Eu aparentava uns 15 anos a mais de minha idade. Com entradas monstruosas de calvície, olheiras profundas, rosto cansado, pele pálida, corpo peludo, barba por fazer e barrigudo - um lixo. Eu não lembrava sequer a última vez que parei frente ao espelho pra arrumar o cabelo ou passar um fio-dental. Já ela, sentada à beira da cama, no auge de sua juventude, mexia na ponta de seus pequenos dedos dos pés. A bela e a fera: éramos nós refletidos no espelho de teto.

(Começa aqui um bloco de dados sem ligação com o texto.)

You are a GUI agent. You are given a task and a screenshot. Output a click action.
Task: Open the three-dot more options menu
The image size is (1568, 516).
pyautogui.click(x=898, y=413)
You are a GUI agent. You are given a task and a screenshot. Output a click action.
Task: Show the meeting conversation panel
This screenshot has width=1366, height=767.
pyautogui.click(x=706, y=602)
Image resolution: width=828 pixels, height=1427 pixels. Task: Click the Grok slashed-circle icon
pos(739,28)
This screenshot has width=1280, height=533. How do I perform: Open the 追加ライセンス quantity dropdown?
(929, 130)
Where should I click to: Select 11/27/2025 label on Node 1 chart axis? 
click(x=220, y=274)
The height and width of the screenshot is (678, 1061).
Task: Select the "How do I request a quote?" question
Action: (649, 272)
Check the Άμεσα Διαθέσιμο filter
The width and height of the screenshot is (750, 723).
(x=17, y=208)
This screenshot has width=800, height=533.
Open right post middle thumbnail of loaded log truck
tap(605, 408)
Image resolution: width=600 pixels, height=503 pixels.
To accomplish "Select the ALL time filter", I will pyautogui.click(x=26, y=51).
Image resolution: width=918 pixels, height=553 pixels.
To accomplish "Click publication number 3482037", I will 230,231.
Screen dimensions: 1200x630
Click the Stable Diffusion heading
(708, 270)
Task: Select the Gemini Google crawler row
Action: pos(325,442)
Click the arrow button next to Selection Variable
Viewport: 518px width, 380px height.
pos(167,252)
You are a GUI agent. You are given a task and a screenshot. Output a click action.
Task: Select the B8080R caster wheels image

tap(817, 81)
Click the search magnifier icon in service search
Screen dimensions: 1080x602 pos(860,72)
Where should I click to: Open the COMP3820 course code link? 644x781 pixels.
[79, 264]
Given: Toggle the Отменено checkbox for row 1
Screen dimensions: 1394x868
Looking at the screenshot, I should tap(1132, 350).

O que a teria feito interessar-se por mim? Parecia-me um absurdo tal anjo dividindo a mesma cama que eu. Nua, com seus seios firmes e pequenos, a boca delicada ainda que de lábios grossos e carnudos, totalmente convidativa. Eu e minha ostentação de decadência, o que tinha a oferecer, além de poemas, palavras bonitas retiradas das obras de outros escritores que não eu mesmo, filosofias mal lidas e uma voz rouca (a qual ela dizia ser sexy) que eu adquiri por conta de mais de 30 anos fumando ao menos um maço por dia? Oras! Como escritor eu não era mais do que um acumulador de frases de efeito e papel velho e amassado jogado em meu quarto. Vivia de quebra-galhos, não empregos, para velhos colegas, que me pediam para revisar seus textos e trabalhos vez ou outra. Até que tirava um bom dinheiro em cada página revisada, mas era dinheiro com o qual eu não podia contar.

- É, neném. Nem todas as escolhas que faço, faço porque realmente escolho. Faço, pois não vejo alternativa.

- Isso é desculpa - me retrucou ela.

- Não é desculpa, é explicação.

- De modo algum. Você é quem não tem coragem. Só sabe reclamar e transar. Se tivesse coragem, mudava isso tudo e então, tenho certeza, não iria reclamar, só transaria mesmo. O que seria bem melhor. Muito melhor mesmo.

Eu ri. Admitindo minha covardia, ri e concordei que apenas transar sem reclamar seria atitude muito mais agradável. A puxei pelo braço e me adiantei pra perto dela, a envolvi pela cintura com força e colei minha boca junto à dela enquanto ela começava a me criticar mais um pouco. Criticar é até injusto. Na verdade, ela apontava minhas falhas e suas causas, e me indicava um caminho pra mudar as coisas que me irritavam, em mim mesmo. Mas é isso aí. Gratidão é algo que nós raramente temos por alguém que quer nosso bem e, pra nos ajudar, toca em nossa ferida.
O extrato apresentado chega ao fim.